I wanted an official BlackBerry take on the subject, so I reached out to Tom Anderson, Senior BlackBerry Developer Evangelist and a Z10 user.
Before getting into his own opinion of ported Android apps on BlackBerry 10, Anderson quickly detailed BlackBerry's Android apps strategy and explained why he thinks it's working well.
The Android runtime environment in BlackBerry 10 "provides a stepping stone for people to try the new platform before launching into native development," Anderson says. "The Z10 [and BlackBerry 10] are entirely new. New hardware, new software. Android paved the way to very quickly get applications onto BlackBerry 10. Many of the companies I work with, that's the path they're taking."
The idea, Anderson says, is to get companies and developers familiar with BlackBerry 10 by letting them port existing Android apps so their software is available to users while they work on native apps.
Are the majority of companies that ported Android apps working on native apps?
"The ones that I have worked with, every single one of them, that's their strategy," Anderson says. They're working on more robust, native or HTML 5 BlackBerry 10 apps, "[w]hile we're building momentum."
Anderson is clearly in the "If it works, I have no problem" camp when it comes to Android apps on BlackBerry 10.
"When it comes to performance, you really can't tell the difference" between native BlackBerry 10 apps and ported Android apps, Anderson says. That's because the Android runtime runs a full version of Android Gingerbread 2.3, and BlackBerry quality tests every ported Android app it releases in BlackBerry Worldthe same cannot be said for Google and the apps in its Play Store, according to Anderson.
I pointed out that I have noticed some performance differences in ported Android apps and native BlackBerry 10 apps, such as lag time when opening up ported apps and the occasional freeze and/or crash, and Anderson admitted he too sees lags sometimes.
"Some Android apps are perfectly fine, and users will be perfectly happy," Anderson says. "I think native applications are going to provide a much richer experience that you might not need right off the bat."
One complaint I frequently hear from users is that there's no easy way to tell if an app in BlackBerry World is an Android port or a native app before downloading. Anderson says he doesn't know why the decision was made not to somehow mark ported apps as such, but the lack of a designation doesn't bother him.
One sure way to tell if a BlackBerry 10 app is a ported Android version is when it asks for security permissions: Android apps ask for permission immediately after being downloaded, while BlackBerry 10 native apps don't ask until they're launched for the first time, according to Anderson.
The developer evangelist says he's not concerned that varying application experiences could have a negative effect on BlackBerry 10.

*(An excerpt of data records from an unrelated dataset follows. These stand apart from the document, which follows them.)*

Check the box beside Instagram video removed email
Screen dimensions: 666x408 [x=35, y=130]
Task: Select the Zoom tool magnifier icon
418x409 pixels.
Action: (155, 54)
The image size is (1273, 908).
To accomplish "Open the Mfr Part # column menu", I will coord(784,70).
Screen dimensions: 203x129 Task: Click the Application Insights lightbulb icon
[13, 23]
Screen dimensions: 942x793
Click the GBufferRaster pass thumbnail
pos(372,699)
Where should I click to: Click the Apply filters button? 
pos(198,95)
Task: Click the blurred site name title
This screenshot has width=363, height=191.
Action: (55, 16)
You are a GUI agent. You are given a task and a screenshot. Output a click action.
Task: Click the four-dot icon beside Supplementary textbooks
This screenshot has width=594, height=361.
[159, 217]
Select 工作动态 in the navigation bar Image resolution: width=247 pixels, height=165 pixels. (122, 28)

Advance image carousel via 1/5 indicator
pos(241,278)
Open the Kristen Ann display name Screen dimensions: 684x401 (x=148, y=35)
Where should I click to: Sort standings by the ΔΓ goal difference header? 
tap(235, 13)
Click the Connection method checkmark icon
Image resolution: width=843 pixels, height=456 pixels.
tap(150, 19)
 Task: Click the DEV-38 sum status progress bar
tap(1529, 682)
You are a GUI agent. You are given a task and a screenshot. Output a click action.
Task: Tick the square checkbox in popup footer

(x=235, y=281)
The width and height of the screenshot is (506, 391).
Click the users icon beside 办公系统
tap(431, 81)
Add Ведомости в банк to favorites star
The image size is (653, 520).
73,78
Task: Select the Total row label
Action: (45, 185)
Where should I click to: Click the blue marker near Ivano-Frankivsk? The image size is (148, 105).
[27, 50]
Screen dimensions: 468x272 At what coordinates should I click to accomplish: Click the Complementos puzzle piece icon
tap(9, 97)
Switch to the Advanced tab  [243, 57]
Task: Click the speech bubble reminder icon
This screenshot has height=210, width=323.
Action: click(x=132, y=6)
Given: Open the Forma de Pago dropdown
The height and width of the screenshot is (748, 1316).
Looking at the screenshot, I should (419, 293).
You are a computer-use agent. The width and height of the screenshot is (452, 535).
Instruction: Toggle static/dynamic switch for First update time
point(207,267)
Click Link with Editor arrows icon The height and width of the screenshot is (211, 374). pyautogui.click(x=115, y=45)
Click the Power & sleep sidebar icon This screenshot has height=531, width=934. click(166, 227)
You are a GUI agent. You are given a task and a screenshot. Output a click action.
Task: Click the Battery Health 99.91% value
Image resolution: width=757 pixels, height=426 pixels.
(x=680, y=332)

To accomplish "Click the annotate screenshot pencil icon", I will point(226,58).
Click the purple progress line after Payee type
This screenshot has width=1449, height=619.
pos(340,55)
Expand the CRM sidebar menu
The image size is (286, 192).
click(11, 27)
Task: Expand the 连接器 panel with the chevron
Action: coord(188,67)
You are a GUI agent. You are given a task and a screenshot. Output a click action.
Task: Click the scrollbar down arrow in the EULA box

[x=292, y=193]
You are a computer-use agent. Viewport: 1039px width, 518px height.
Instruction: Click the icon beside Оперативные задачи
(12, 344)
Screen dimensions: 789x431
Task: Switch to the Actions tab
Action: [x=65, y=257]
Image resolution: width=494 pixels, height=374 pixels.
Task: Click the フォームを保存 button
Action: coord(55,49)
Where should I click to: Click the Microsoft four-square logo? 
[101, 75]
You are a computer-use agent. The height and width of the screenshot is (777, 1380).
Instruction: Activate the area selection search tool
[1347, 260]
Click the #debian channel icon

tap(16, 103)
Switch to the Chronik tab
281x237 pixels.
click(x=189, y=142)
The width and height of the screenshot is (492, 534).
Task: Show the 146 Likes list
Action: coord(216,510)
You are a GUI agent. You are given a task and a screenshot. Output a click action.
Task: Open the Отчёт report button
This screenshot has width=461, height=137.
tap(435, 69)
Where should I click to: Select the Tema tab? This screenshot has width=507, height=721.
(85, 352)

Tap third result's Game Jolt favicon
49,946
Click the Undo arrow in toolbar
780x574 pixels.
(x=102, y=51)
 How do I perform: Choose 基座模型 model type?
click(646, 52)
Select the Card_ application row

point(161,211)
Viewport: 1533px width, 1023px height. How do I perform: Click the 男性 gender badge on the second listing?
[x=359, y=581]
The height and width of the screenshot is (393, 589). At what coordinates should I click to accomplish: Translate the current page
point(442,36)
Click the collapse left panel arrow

"I don't think it will have an impact on the overall user experience," he says. "As we get more and more applications, we'll see native apps become more popular. Market forces will make that happen. Customers will gravitate toward native."
Anderson is also confident that the strategy behind allowing Android apps on BlackBerry 10 is sound.
"I do think it's working [the way BlackBerry intended it to]," Anderson says. "The Android runtime was a very wise decision. It is working well as a stepping stone, particularly for some of the brands that really take their time before making major development decisions."
Some of these companies may not have embraced BlackBerry 10 at all without the Android runtime as a stepping stone, he adds.